As with other Enteroviruses, poliovirus is transmitted primarily by the fecal-oral route. Viral particles enter through the mouth and primary replication is thought to occur in the oropharynx, tonsils, and lymph nodes or in the intestinal epithelium and adjacent lymphoid tissue. The virus is resistant to a wide range of pH levels, allowing it to survive the acidity of the stomach. Depending on the host immune response and the ability of the virus to spread, infection with poliovirus can result in one of four different types of infection: asymptomatic illness, abortive poliomyelitis, nonparalytic poliomyelitis, or paralytic poliomyelitis. After initial viral replication, an immune competent host will make specific antibodies to the virus, and if the infection is limited to this stage the infection remains asymptomatic. Host antibodies provide the major immune response to poliovirus infections. However, if infection is not contained by the host antibody response, there may be a "minor" viremic spread to cells containing a specific receptor recognized by the capsid VP proteins. The specificity of poliovirus infection via these receptors restricts the tropism for poliovirus to cells such as the anterior horn cells of the spinal cord, dorsal root ganglia, motor neurons, skeletal muscle cells, and lymphoid cells.

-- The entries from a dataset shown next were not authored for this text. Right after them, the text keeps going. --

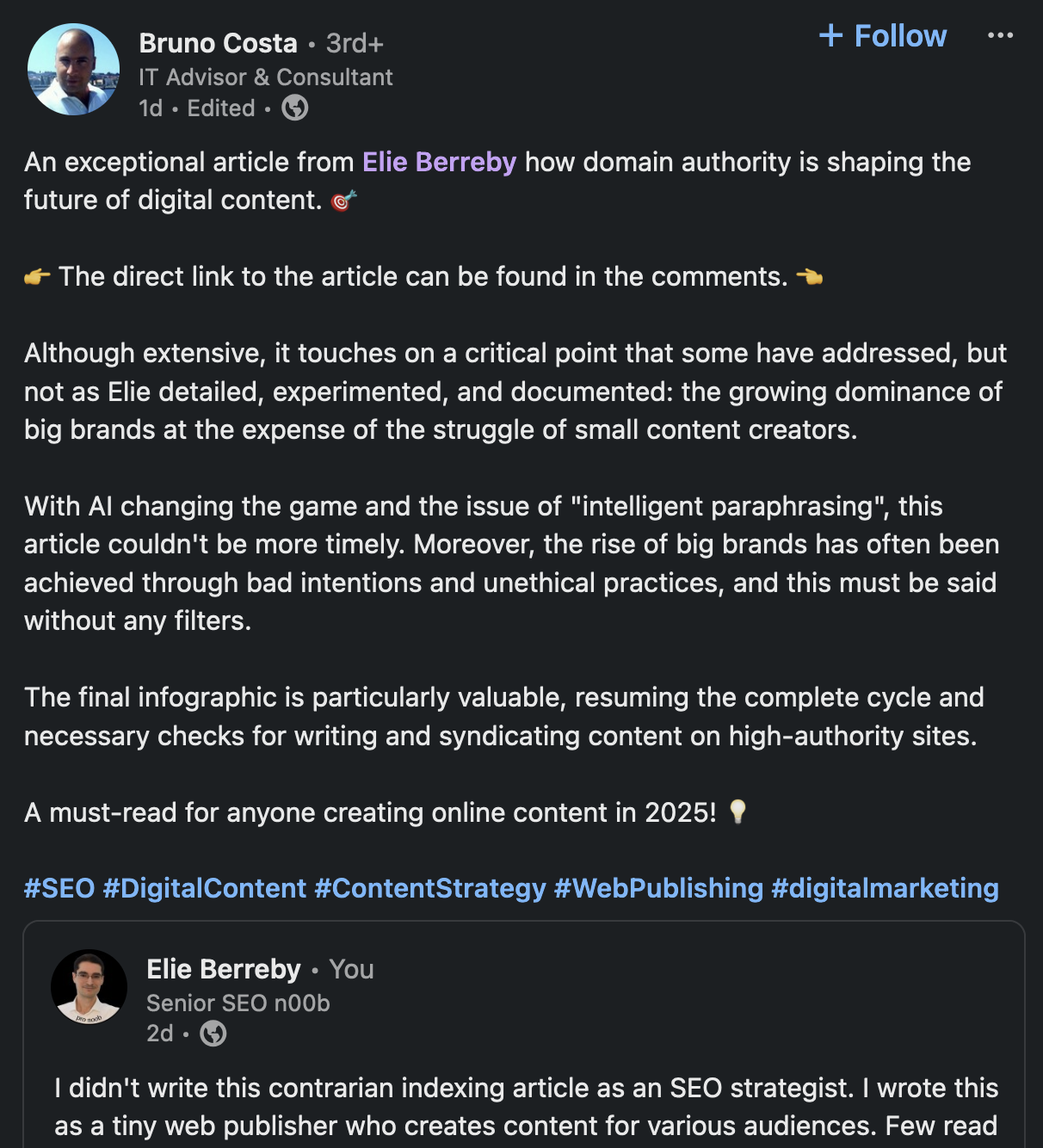
Task: Open the #SEO hashtag
Action: point(59,888)
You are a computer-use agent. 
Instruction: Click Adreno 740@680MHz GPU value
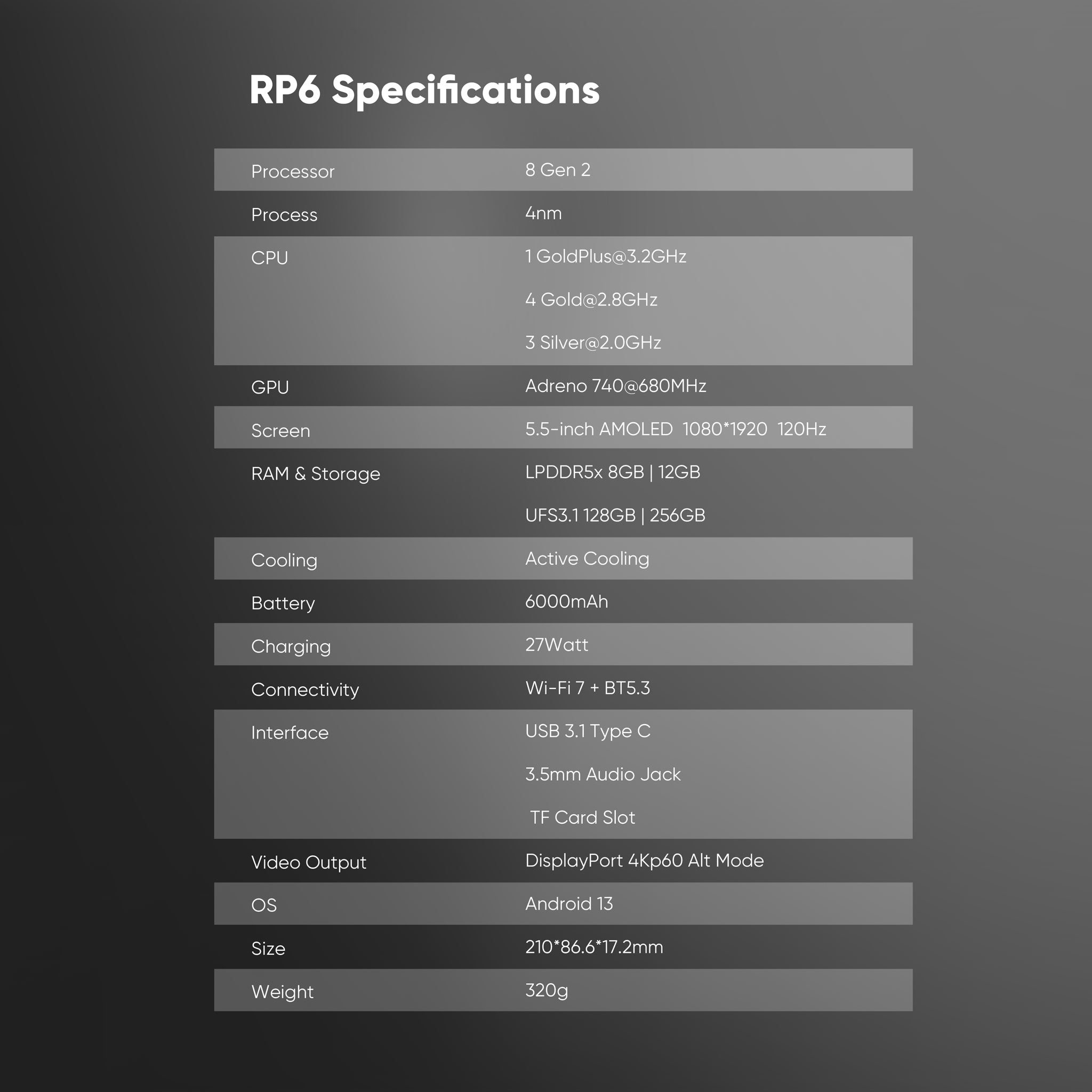click(x=615, y=386)
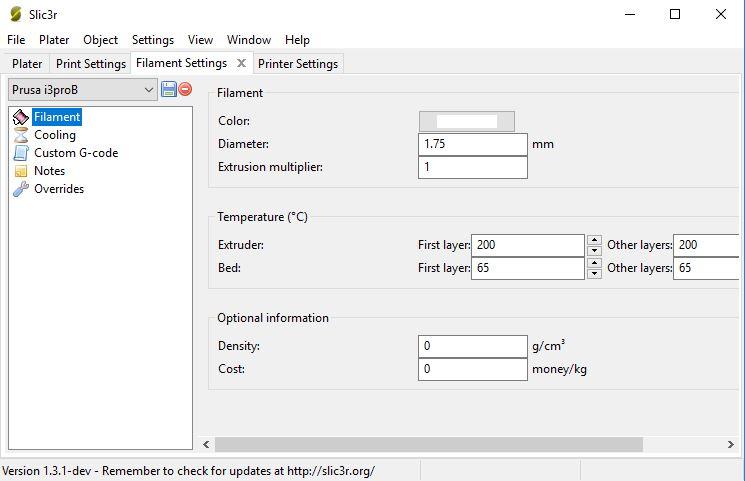Open the Overrides wrench page

click(58, 189)
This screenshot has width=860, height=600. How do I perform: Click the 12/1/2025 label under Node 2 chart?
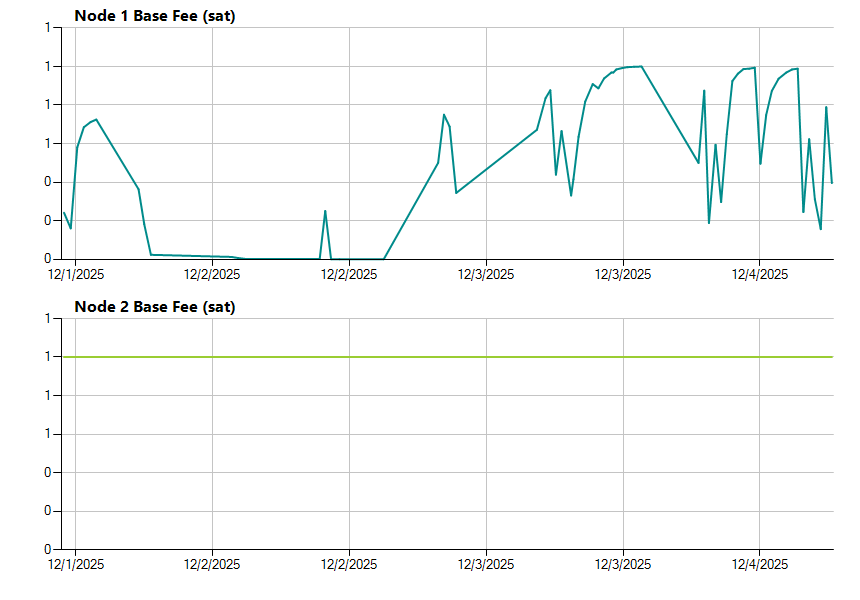76,564
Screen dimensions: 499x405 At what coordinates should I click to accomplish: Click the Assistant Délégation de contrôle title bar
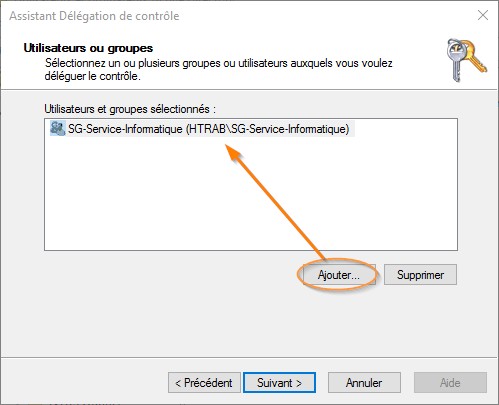(233, 16)
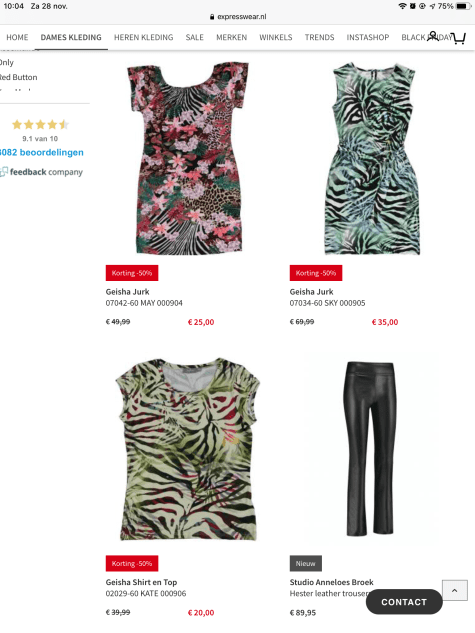Open the HOME menu item
Screen dimensions: 475x633
(x=17, y=38)
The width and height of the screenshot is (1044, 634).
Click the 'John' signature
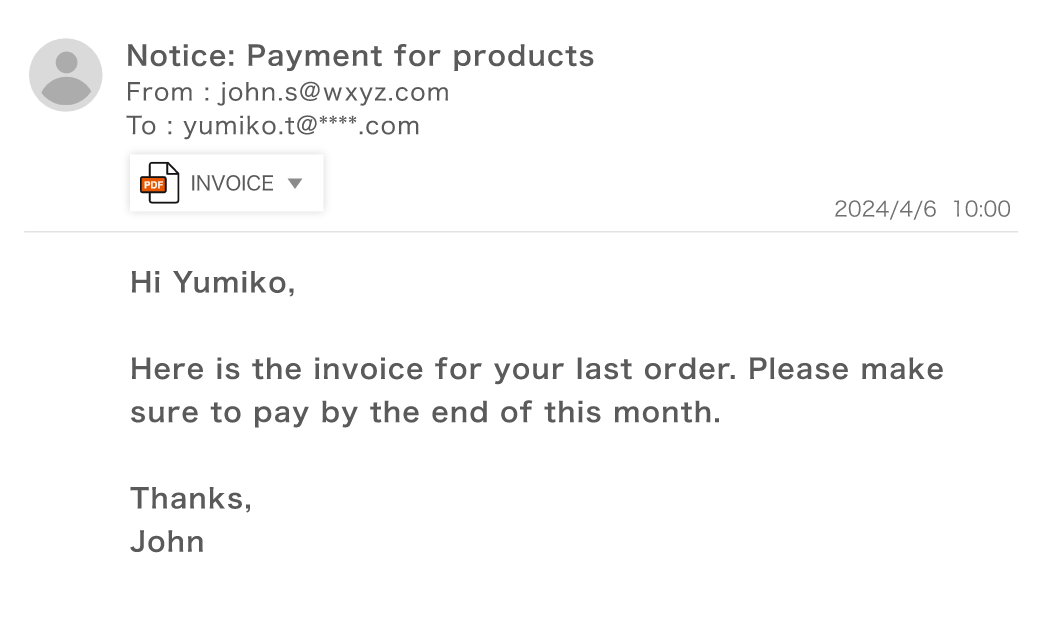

After binding to the receptor, the RNA genome is inserted into the host cytoplasm through a channel created in the cell membrane. Viral transcription and replication occur in the cytoplasm, and new virions are released by cell lysis. Replication in these cells can then lead to a "major" viremia that, when controlled by host antibody response, produces the "minor" illness of abortive poliomyelitis. Abortive poliomyelitis causes nonspecific symptoms that include fever, sore throat, and headache. In a small percentage of infected people, the virus may continue to spread to involve the central nervous system (CNS) or the meninges. This can occur either as a result of viremic dissemination or ascending infection through peripheral nerves into the CNS. This can then result in nonparalytic poliomyelitis, aseptic meningitis, or, when anterior horn cells of the spinal cord or motor cortex are involved, paralytic poliomyelitis. Paralytic poliomyelitis is the least common complication of poliovirus infection and appears less than a week following initial symptoms of abortive poliomyelitis. Paralytic disease is caused by cytolytic damage caused by the virus, not by the immune response.

Diagnosis

In addition to the presentation of the above clinical findings, a suspected poliovirus infection can be diagnosed by the recovery and culture of the virus from clinical samples. The best clinical specimens include throat swabs if collected shortly after the onset of infection or rectal swabs and stool specimens collected up to 30 days post onset. Cells inoculated with poliovirus will show cytopathic effects of viral infection in less than a week of culture. Even when there is CNS and meningeal involvement, poliovirus is rarely recovered from CNS fluid. RT-PCR can also be used to detect RNA sequences in tissues and body fluids, increasing the sensitivity and speed of diagnosis.